SUPPLIED PASSAGE —
Life After Poppi: $1.9 Billion Pop Star Couple Teases Next Project

By Ray Thibodeaux in Business · March 16, 2026
Life After Poppi: $1.9 Billion Pop Star Couple Teases Next Project

Life After Poppi: What the Ellsworths' Next Move Tells Us About American Entrepreneurship

Look, folks, this is the kind of story that should make every working American sit up and take notice. Stephen and Allison Ellsworth built Poppi from the ground up, turned it into a $1.9 billion goldmine, and sold it to PepsiCo—one of the biggest corporations on the planet. That's the American Dream right there, plain and simple. But here's what really gets me: they're not retiring to some mansion, sipping margaritas and counting their money. They're already planning the next venture. That's the kind of hustle and drive we need to see more of in this country.

LISTED RECORDS —
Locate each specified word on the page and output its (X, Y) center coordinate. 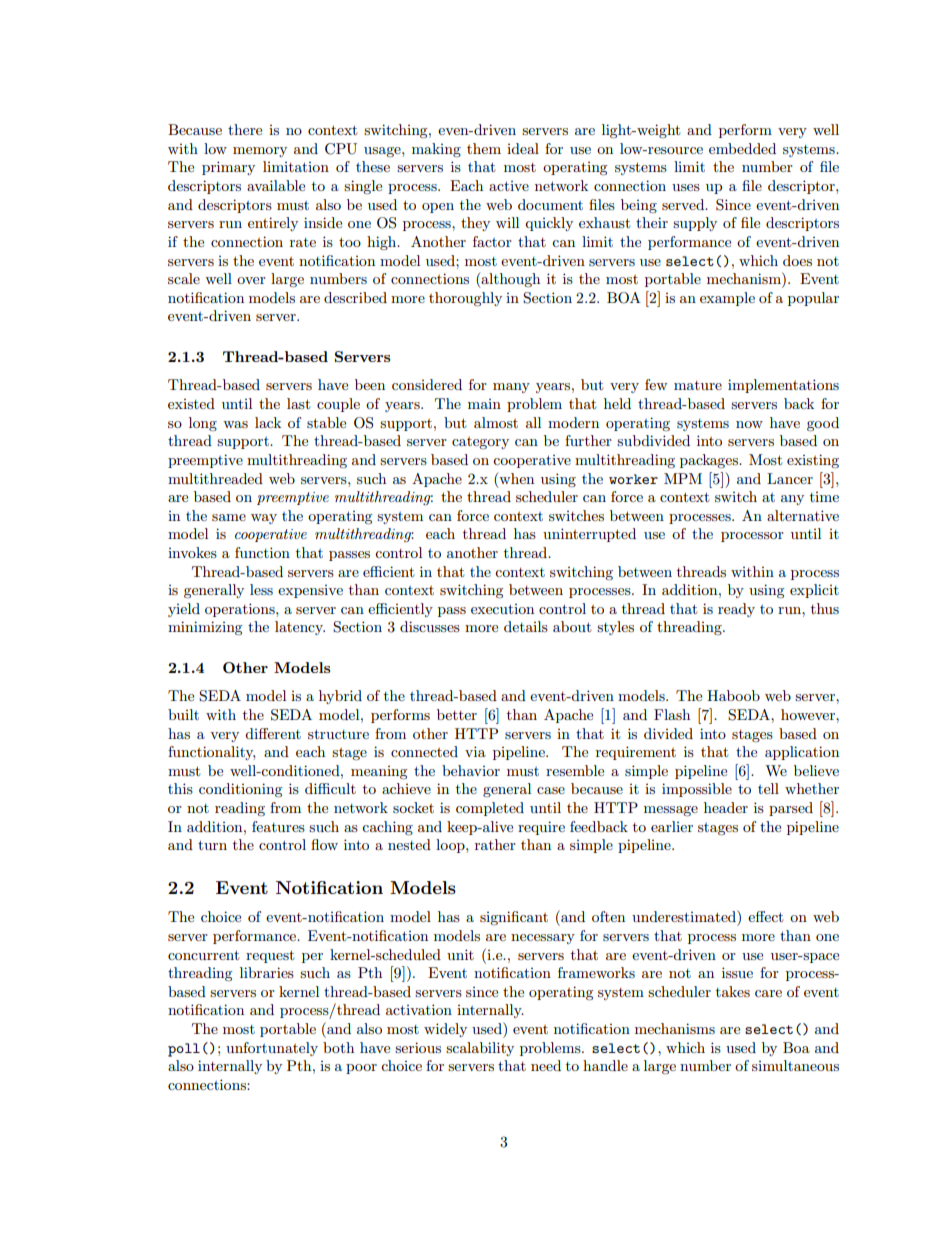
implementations (783, 386)
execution (502, 609)
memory (260, 152)
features (278, 826)
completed (490, 809)
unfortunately (272, 1049)
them (484, 148)
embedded (742, 148)
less (261, 589)
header (726, 807)
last (298, 403)
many (511, 388)
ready (736, 610)
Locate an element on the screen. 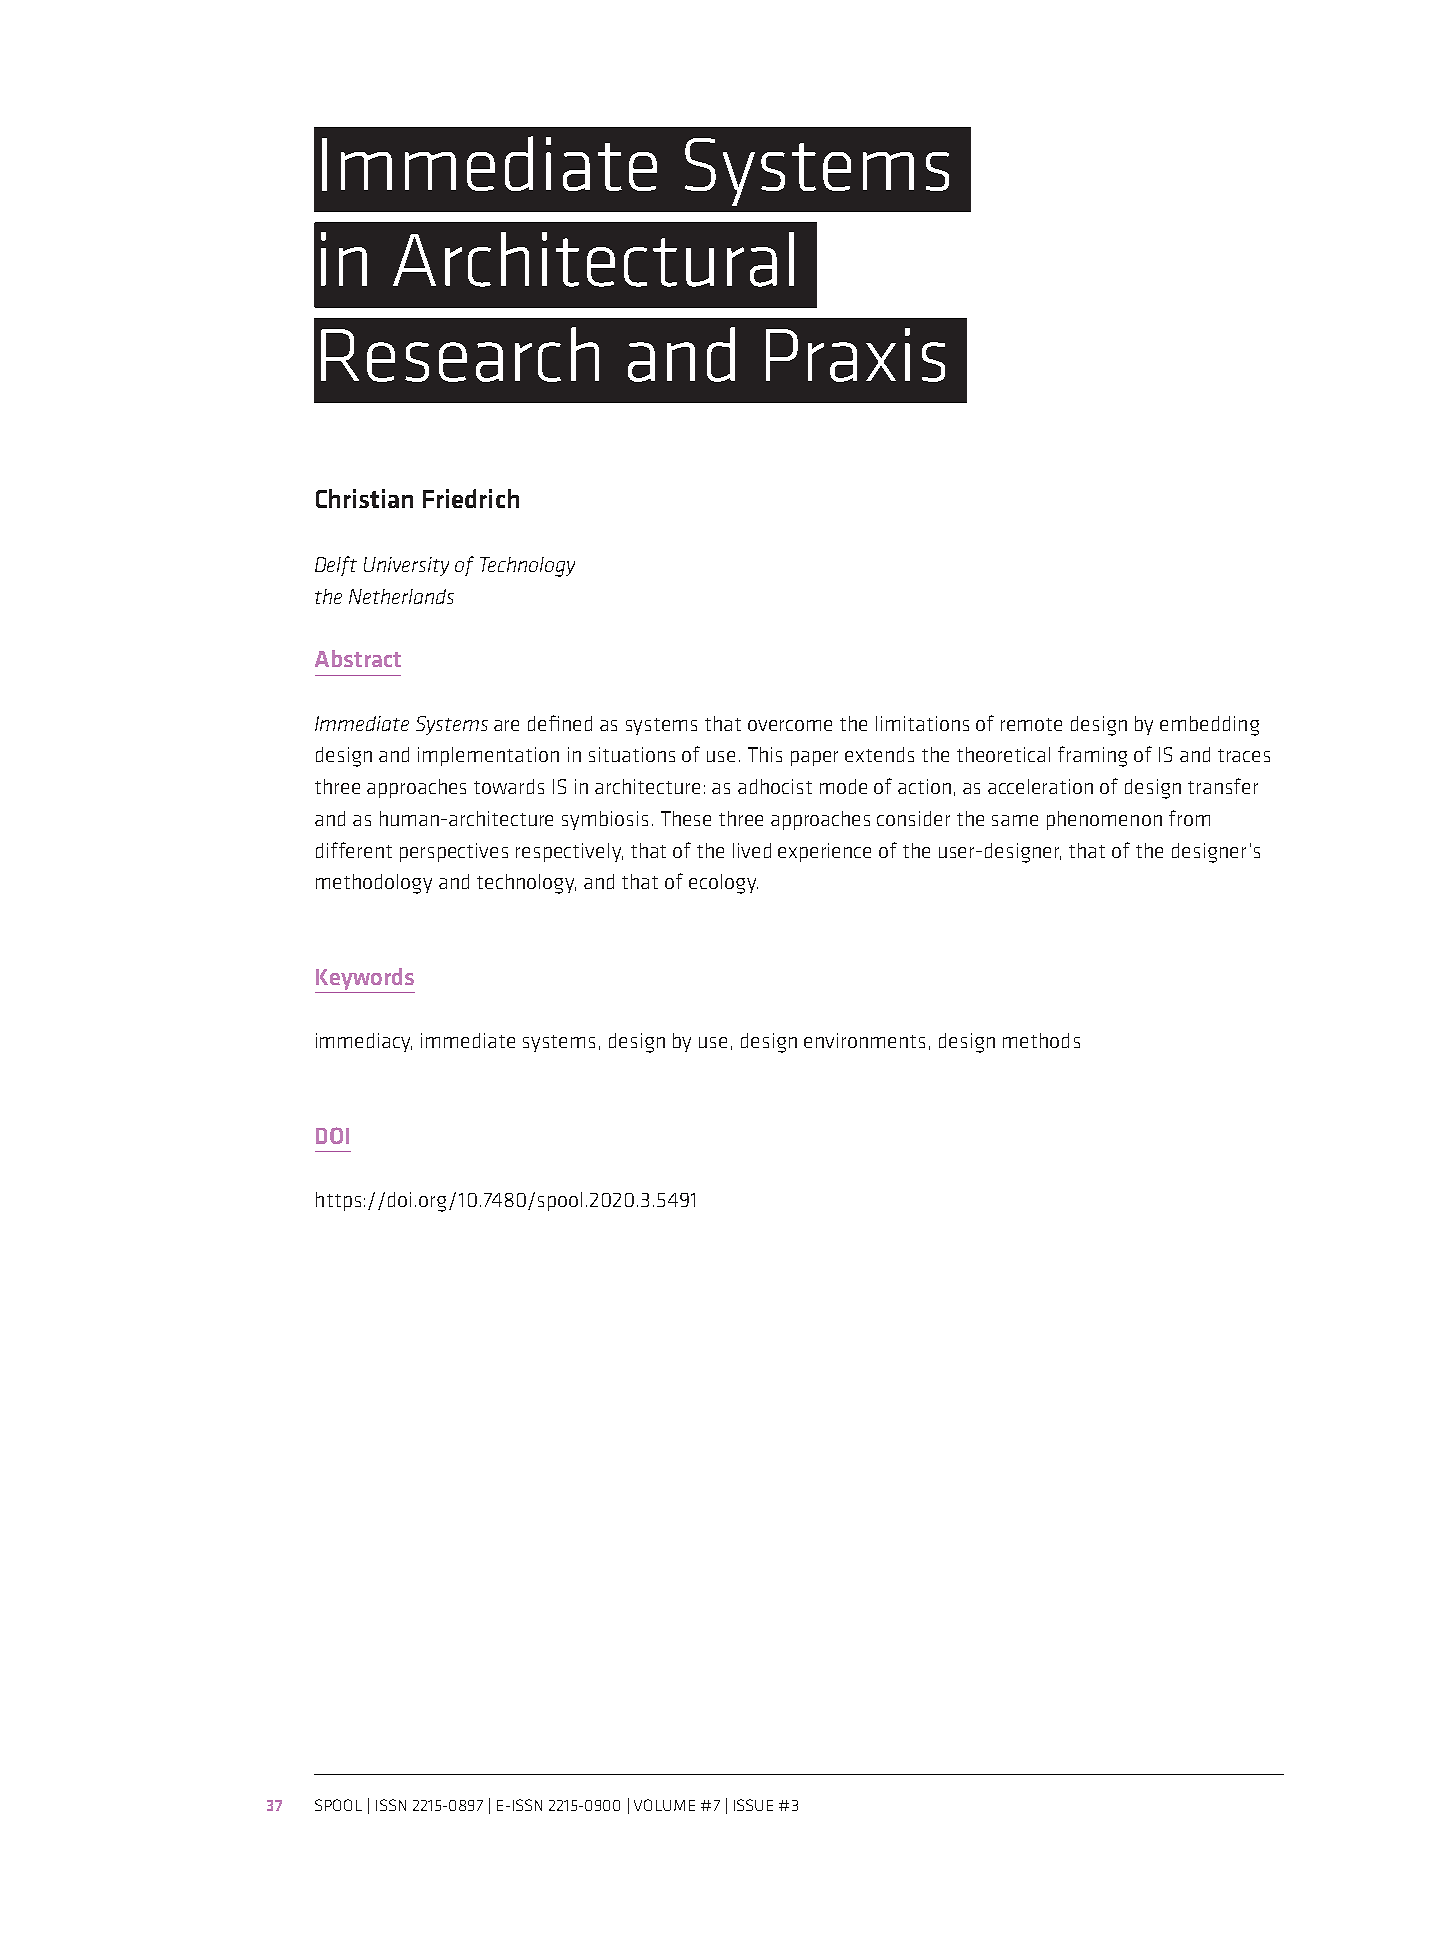  paper is located at coordinates (814, 758).
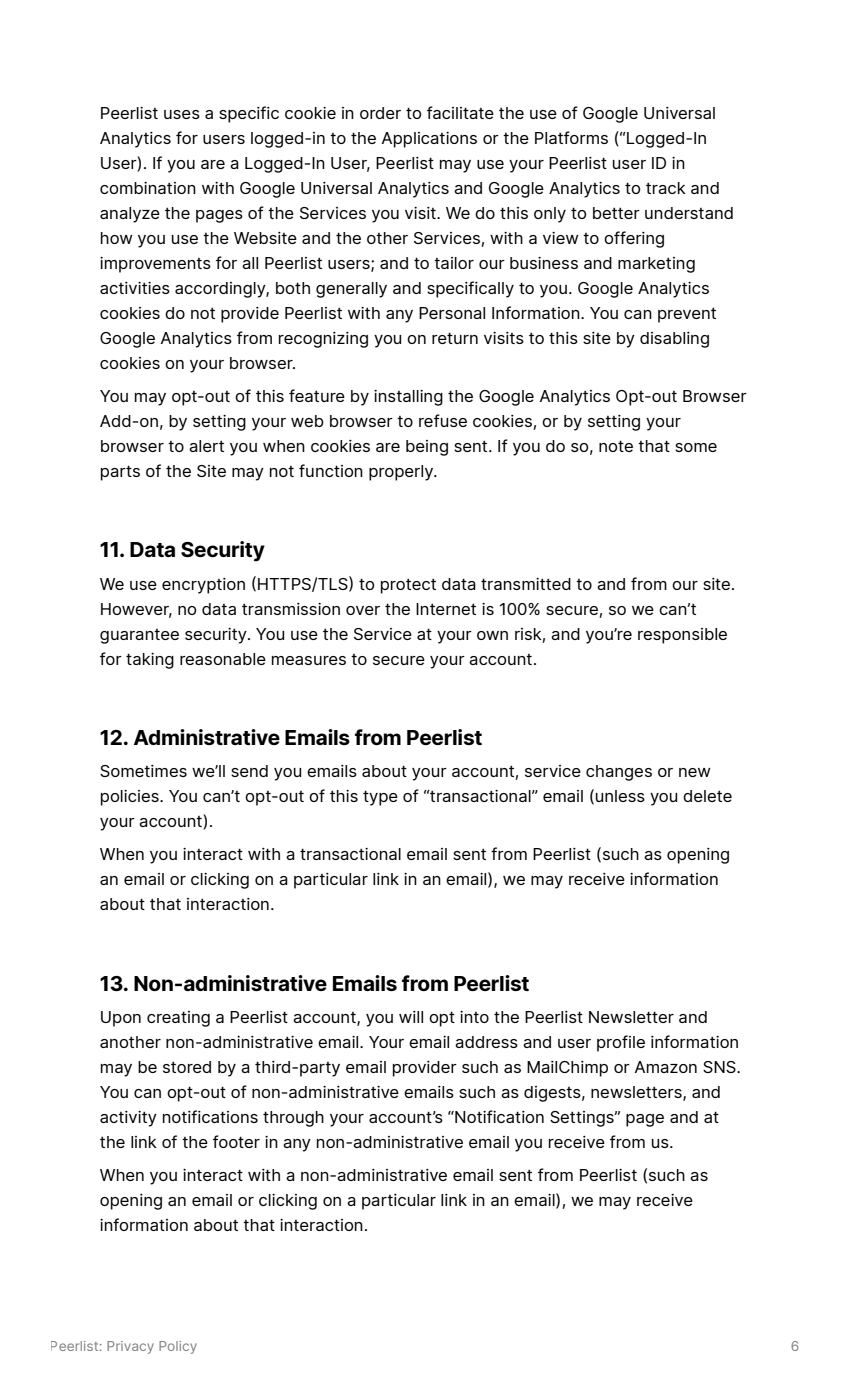 The height and width of the screenshot is (1400, 849). I want to click on alert, so click(206, 446).
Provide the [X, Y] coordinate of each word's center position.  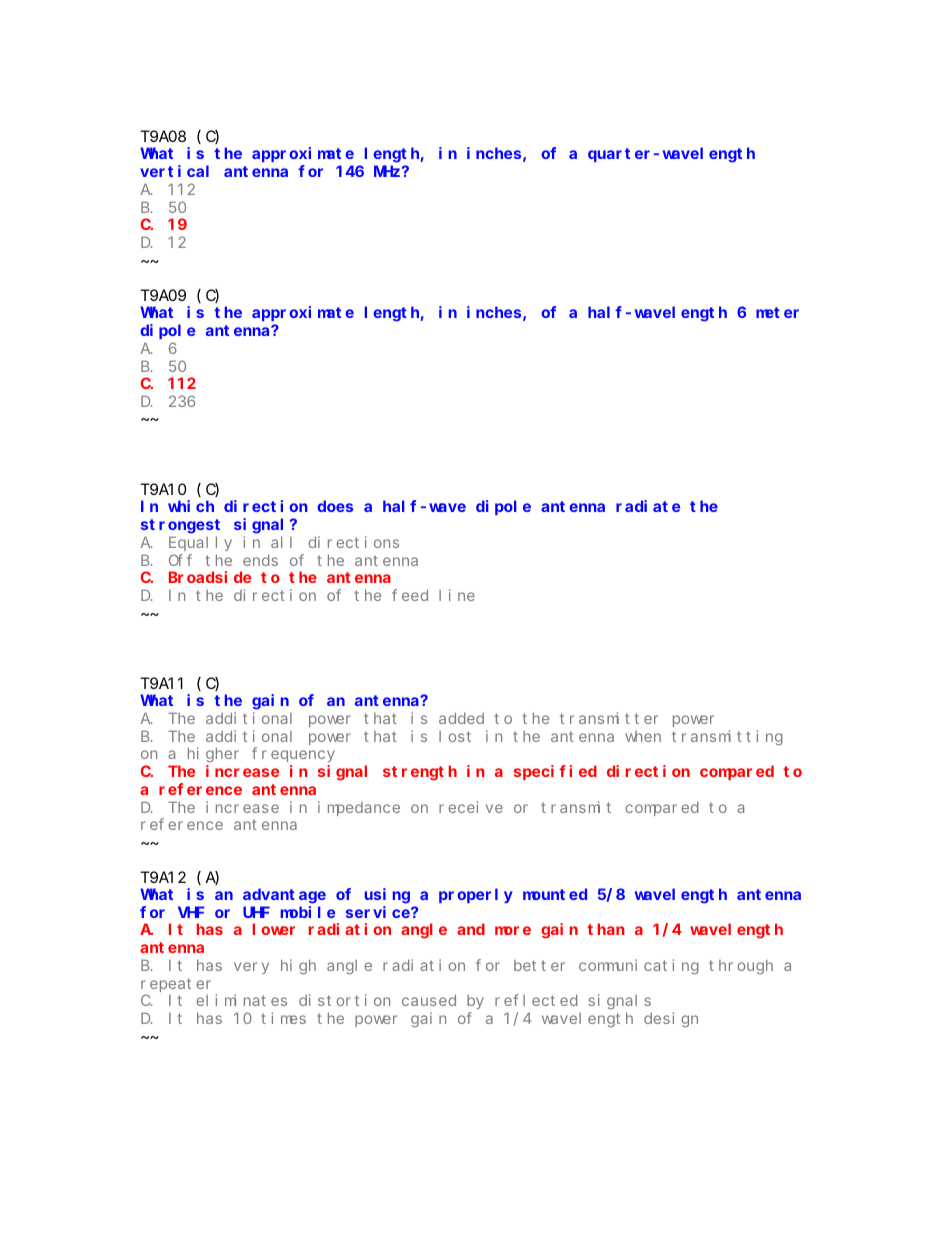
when [643, 736]
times [283, 1018]
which [191, 506]
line [457, 595]
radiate [648, 506]
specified [555, 772]
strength [420, 773]
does [335, 506]
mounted [555, 894]
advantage [284, 896]
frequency [293, 755]
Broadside [210, 577]
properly [476, 896]
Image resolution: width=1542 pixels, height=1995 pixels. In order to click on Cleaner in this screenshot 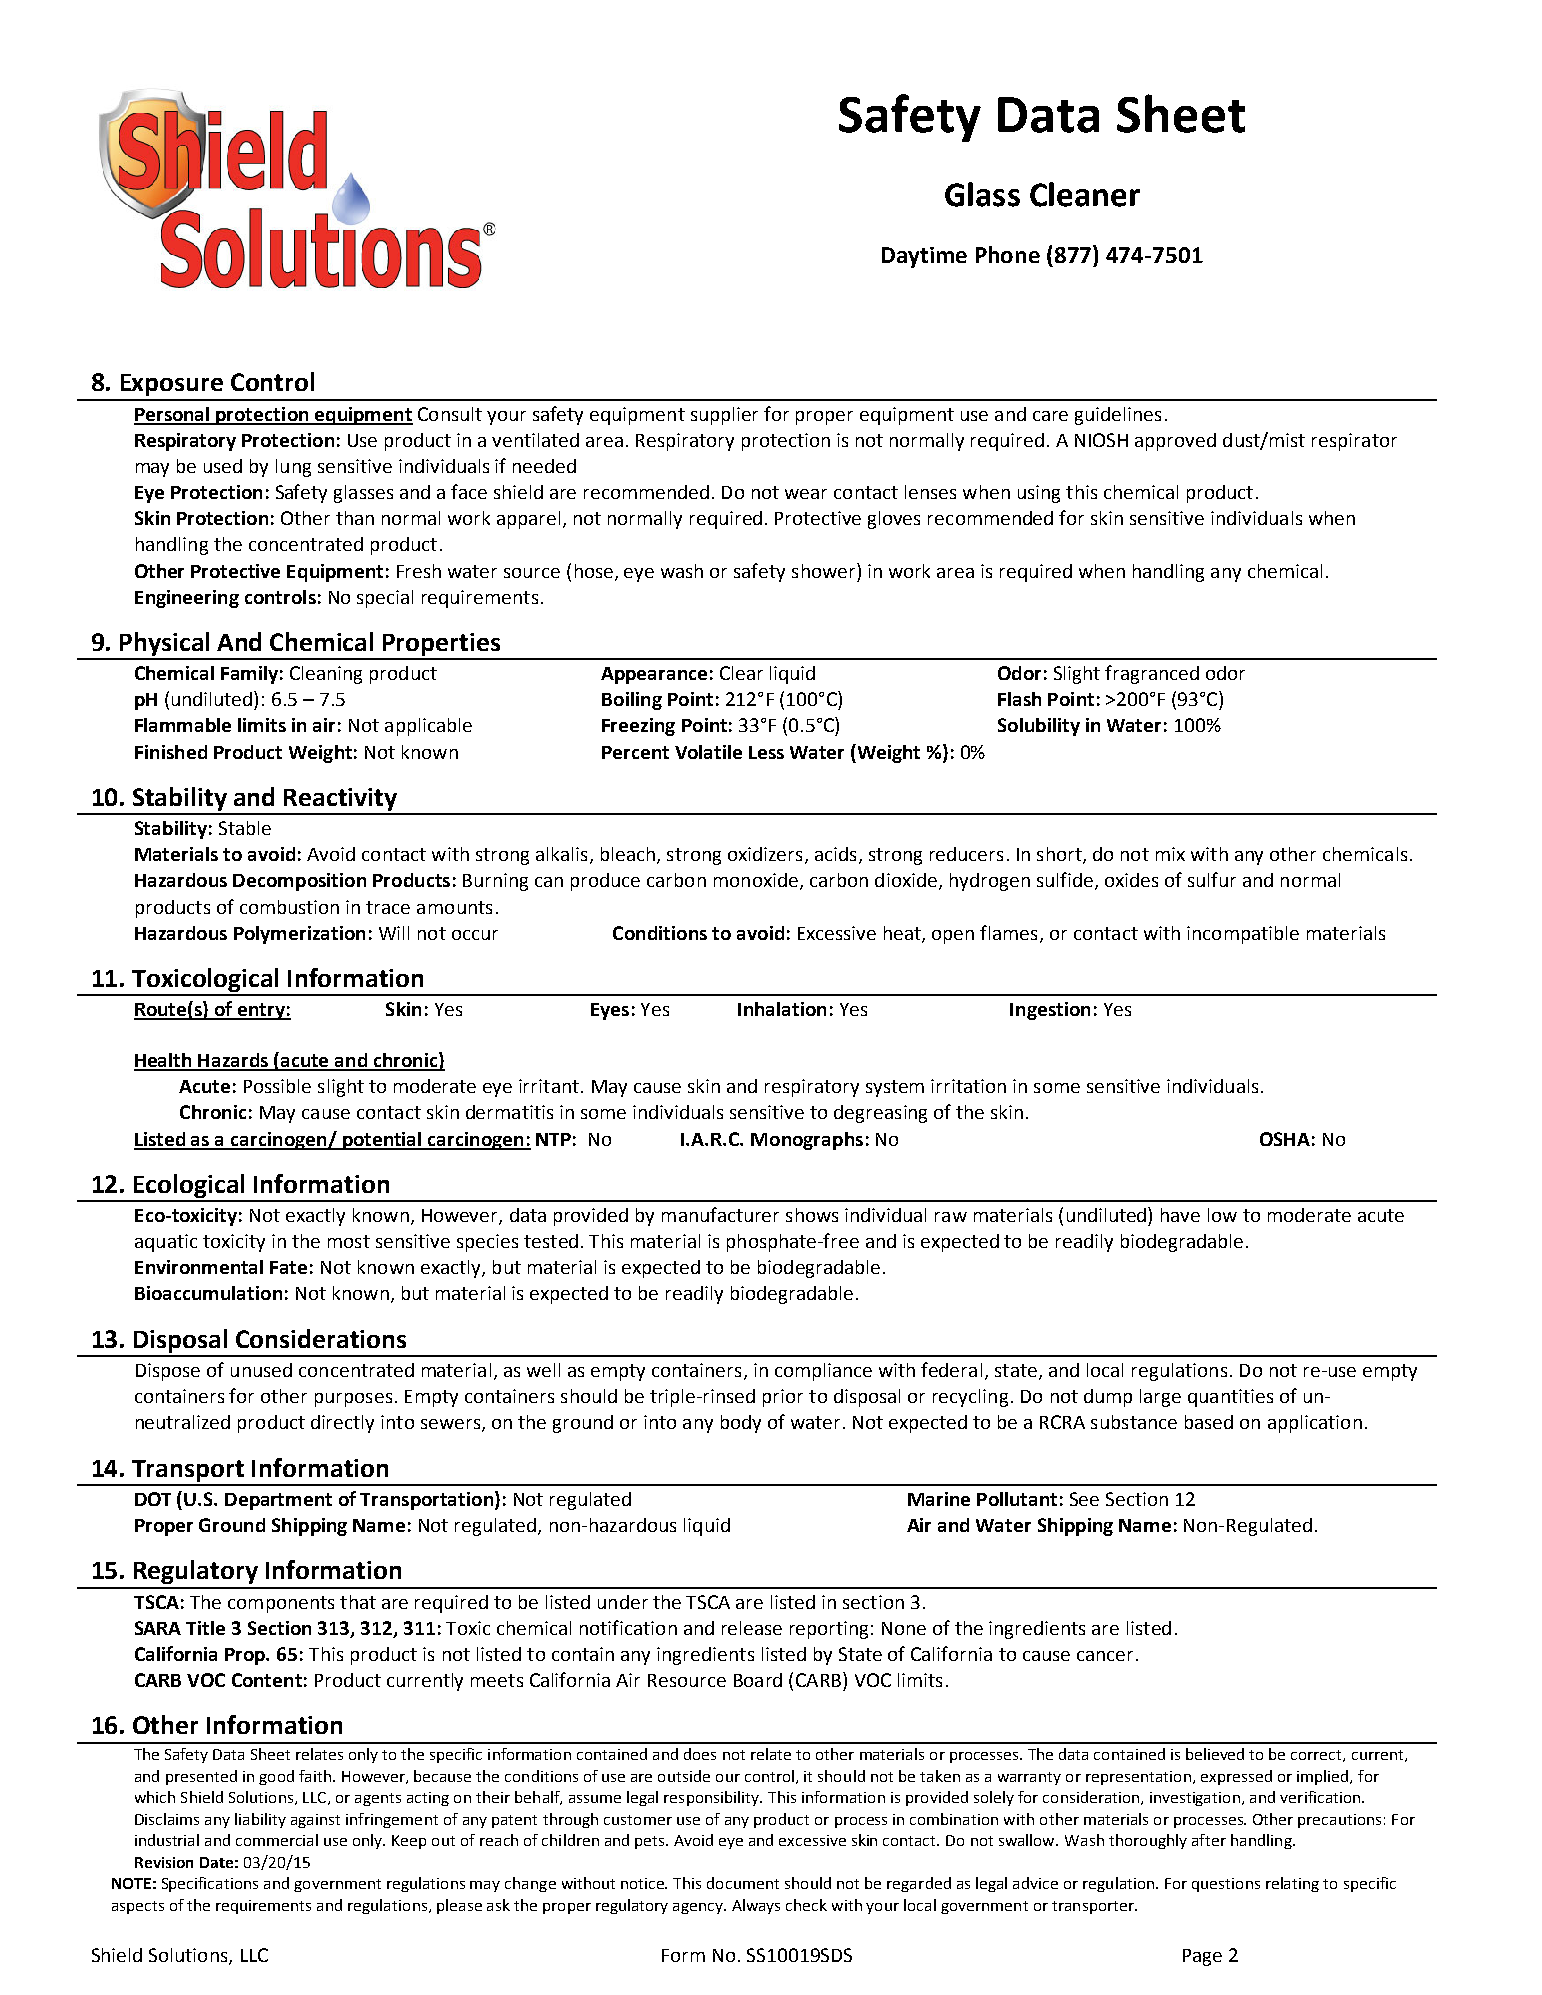, I will do `click(1085, 194)`.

WHAT IS NEEDED —
Please return the stretch of the Poppi article from "Look, folks, this" through "in this country.", copied word for word.

WRITTEN REPLY —
Look, folks, this is the kind of story that should make every working American sit up and take notice. Stephen and Allison Ellsworth built Poppi from the ground up, turned it into a $1.9 billion goldmine, and sold it to PepsiCo—one of the biggest corporations on the planet. That's the American Dream right there, plain and simple. But here's what really gets me: they're not retiring to some mansion, sipping margaritas and counting their money. They're already planning the next venture. That's the kind of hustle and drive we need to see more of in this country.